# Provided records
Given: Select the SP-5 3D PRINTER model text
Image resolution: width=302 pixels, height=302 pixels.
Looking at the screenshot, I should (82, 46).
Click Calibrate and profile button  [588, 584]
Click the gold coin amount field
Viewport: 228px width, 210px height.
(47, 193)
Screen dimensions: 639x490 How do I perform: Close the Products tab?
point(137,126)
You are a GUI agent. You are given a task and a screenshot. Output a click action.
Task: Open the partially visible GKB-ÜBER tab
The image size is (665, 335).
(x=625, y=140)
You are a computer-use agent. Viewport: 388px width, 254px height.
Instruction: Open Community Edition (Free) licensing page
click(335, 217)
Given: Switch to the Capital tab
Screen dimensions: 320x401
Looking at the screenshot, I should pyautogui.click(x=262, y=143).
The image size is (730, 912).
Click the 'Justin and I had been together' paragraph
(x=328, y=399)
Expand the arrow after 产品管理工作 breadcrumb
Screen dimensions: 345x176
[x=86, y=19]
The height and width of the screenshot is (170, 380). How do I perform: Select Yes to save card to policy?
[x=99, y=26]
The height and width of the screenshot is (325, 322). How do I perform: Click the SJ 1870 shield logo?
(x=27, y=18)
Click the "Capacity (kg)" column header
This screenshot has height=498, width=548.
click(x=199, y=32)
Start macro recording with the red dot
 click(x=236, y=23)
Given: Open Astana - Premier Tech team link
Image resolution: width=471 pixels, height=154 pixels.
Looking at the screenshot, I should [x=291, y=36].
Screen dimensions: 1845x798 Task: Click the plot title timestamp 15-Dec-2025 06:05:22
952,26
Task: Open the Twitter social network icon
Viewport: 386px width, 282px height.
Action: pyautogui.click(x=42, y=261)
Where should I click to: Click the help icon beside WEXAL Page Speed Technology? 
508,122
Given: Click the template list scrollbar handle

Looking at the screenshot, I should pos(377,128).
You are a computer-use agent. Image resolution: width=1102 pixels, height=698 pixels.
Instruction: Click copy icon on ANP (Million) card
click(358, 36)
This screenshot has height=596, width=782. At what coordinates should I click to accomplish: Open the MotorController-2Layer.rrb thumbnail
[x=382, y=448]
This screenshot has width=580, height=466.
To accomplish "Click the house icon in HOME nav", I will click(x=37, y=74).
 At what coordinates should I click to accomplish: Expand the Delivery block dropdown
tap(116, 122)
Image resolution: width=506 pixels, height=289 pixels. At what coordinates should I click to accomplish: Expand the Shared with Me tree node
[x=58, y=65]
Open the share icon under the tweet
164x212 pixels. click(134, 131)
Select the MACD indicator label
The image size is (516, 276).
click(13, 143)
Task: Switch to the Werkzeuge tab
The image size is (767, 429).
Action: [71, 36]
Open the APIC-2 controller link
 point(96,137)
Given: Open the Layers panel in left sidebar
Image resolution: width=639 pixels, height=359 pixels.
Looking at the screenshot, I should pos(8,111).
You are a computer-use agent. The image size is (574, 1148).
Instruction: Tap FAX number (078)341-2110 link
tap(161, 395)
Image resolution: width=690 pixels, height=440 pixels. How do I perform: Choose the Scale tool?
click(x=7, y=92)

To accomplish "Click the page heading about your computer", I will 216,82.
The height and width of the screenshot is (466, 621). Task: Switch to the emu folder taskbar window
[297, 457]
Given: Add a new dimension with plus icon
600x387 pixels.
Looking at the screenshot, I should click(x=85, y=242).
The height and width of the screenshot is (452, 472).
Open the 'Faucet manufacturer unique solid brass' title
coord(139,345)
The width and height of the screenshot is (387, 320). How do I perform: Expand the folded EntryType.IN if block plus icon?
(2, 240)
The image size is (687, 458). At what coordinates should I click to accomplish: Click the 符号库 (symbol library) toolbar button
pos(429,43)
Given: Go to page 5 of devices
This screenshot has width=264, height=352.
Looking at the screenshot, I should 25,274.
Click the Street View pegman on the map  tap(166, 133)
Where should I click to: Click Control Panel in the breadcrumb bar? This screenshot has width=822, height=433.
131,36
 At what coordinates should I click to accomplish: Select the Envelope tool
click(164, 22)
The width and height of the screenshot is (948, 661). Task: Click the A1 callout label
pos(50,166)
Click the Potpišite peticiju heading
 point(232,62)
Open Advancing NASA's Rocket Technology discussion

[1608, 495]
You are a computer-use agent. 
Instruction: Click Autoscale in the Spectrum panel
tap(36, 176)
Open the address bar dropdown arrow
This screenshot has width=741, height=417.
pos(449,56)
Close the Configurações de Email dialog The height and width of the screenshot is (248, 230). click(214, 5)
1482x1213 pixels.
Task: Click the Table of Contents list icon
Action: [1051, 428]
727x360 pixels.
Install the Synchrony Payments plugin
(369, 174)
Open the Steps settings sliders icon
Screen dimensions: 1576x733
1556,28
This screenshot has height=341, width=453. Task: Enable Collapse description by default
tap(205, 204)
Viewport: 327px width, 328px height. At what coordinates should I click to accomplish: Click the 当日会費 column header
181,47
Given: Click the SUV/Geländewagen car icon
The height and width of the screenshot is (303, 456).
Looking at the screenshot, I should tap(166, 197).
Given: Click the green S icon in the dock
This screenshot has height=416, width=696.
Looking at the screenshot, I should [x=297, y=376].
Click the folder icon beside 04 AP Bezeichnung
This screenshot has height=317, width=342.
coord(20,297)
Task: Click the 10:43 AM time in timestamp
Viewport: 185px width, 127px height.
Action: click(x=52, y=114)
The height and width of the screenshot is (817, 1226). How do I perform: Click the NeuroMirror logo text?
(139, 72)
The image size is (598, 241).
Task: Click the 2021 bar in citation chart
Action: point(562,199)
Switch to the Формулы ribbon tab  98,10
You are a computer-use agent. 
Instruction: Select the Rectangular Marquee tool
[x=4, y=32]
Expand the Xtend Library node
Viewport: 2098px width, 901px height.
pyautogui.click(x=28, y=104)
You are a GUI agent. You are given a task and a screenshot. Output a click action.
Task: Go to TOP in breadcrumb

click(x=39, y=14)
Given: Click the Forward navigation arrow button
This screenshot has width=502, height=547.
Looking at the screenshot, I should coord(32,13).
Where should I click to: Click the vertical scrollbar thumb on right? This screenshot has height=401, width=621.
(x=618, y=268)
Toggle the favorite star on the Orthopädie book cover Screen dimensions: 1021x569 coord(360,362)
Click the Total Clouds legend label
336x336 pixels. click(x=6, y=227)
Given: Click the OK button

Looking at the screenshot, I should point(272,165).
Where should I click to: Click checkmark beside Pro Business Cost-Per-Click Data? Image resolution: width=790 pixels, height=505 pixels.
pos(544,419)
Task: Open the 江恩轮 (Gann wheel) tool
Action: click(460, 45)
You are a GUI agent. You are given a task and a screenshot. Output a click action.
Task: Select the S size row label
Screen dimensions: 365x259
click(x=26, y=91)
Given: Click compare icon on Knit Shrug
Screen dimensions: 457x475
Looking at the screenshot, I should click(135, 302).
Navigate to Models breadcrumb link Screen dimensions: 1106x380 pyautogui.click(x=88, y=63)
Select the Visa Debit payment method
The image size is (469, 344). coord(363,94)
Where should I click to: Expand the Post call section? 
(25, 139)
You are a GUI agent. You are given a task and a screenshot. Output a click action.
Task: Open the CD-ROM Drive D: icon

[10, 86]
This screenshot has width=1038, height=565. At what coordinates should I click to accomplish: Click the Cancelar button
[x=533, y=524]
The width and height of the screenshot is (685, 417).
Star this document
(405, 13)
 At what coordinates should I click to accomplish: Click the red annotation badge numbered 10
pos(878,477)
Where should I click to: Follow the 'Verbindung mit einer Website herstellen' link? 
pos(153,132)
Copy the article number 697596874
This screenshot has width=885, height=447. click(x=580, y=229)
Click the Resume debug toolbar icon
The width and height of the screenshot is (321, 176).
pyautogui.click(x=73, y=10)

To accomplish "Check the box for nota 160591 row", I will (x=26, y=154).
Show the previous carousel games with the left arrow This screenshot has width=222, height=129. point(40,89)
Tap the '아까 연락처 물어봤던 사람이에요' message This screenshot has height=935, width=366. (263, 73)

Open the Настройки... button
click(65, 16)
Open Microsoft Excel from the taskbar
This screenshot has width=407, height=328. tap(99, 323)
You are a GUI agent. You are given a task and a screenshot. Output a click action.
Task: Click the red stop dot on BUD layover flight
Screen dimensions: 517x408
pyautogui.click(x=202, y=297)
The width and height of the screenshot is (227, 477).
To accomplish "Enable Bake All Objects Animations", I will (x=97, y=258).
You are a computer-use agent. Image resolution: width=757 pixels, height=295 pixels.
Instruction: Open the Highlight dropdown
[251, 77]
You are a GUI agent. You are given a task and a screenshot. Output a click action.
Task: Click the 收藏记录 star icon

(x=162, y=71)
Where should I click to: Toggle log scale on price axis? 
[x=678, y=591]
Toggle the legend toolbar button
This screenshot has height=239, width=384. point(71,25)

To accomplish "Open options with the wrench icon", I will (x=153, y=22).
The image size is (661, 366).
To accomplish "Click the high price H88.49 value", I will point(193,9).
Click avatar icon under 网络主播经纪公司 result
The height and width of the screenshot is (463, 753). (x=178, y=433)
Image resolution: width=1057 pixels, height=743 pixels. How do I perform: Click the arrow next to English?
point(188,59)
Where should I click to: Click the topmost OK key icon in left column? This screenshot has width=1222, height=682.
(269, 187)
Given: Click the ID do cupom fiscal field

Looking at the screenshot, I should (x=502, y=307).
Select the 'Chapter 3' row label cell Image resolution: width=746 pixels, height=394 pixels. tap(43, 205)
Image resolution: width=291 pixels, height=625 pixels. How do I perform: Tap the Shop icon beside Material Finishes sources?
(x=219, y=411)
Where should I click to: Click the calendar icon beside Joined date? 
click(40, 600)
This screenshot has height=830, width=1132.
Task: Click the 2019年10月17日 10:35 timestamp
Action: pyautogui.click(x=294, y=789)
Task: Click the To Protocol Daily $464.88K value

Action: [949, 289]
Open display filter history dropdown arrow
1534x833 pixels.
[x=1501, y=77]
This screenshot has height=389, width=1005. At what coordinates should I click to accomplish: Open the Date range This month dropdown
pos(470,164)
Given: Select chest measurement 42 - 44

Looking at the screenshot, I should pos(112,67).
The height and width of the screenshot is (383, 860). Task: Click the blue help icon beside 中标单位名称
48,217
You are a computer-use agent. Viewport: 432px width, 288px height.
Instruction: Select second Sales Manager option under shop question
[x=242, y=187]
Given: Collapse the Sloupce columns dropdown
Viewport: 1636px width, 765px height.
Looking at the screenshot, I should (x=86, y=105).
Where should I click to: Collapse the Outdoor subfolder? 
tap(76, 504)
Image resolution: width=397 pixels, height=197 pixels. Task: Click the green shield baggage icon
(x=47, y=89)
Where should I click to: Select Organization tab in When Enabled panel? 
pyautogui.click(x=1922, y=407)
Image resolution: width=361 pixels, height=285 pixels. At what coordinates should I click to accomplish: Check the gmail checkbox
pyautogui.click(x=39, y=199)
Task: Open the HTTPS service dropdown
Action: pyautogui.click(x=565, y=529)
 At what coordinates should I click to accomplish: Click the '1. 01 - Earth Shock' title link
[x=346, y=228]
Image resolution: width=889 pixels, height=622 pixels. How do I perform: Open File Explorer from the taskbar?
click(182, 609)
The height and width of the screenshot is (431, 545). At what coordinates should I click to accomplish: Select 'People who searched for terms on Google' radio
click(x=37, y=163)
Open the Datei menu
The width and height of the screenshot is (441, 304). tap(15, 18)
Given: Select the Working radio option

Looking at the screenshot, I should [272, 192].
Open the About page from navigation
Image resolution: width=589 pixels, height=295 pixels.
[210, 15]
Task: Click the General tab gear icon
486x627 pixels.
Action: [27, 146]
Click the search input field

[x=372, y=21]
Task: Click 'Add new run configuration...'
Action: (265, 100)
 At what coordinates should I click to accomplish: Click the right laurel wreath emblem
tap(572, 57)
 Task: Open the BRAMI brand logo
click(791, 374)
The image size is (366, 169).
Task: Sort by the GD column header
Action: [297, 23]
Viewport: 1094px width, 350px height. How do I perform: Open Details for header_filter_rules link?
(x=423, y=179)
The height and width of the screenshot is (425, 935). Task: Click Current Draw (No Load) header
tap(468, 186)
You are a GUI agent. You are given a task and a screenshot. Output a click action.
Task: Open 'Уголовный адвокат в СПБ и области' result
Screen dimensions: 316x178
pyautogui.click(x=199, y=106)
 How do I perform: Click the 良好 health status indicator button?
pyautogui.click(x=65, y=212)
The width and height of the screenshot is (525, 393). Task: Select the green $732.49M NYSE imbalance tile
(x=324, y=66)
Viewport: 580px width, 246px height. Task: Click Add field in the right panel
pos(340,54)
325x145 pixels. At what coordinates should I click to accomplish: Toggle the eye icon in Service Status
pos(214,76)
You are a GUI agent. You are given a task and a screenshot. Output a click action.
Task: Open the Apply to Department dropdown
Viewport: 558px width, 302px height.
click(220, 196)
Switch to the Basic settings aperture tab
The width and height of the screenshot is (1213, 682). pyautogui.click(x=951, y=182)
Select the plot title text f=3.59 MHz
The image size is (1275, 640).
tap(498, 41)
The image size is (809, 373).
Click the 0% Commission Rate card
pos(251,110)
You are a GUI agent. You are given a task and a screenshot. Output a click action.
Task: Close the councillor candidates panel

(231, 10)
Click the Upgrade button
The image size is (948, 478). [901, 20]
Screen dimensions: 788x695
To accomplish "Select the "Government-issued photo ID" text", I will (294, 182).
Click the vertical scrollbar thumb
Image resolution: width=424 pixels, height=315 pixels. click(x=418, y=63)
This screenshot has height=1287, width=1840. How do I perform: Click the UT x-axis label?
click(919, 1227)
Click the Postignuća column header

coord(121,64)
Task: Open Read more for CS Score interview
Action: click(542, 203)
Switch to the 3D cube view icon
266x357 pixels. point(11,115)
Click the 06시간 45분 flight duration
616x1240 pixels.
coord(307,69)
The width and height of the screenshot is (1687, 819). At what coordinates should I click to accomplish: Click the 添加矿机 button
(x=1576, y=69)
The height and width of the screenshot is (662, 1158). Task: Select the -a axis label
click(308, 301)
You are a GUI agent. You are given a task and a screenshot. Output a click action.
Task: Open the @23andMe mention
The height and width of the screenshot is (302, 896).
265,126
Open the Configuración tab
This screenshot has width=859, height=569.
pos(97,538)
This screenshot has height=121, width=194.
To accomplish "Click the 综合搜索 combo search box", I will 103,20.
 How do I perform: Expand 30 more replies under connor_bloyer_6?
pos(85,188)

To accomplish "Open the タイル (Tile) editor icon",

# Directions
Give the number of lines in the entries above that include the word "will", and nothing more.

# The completed task
8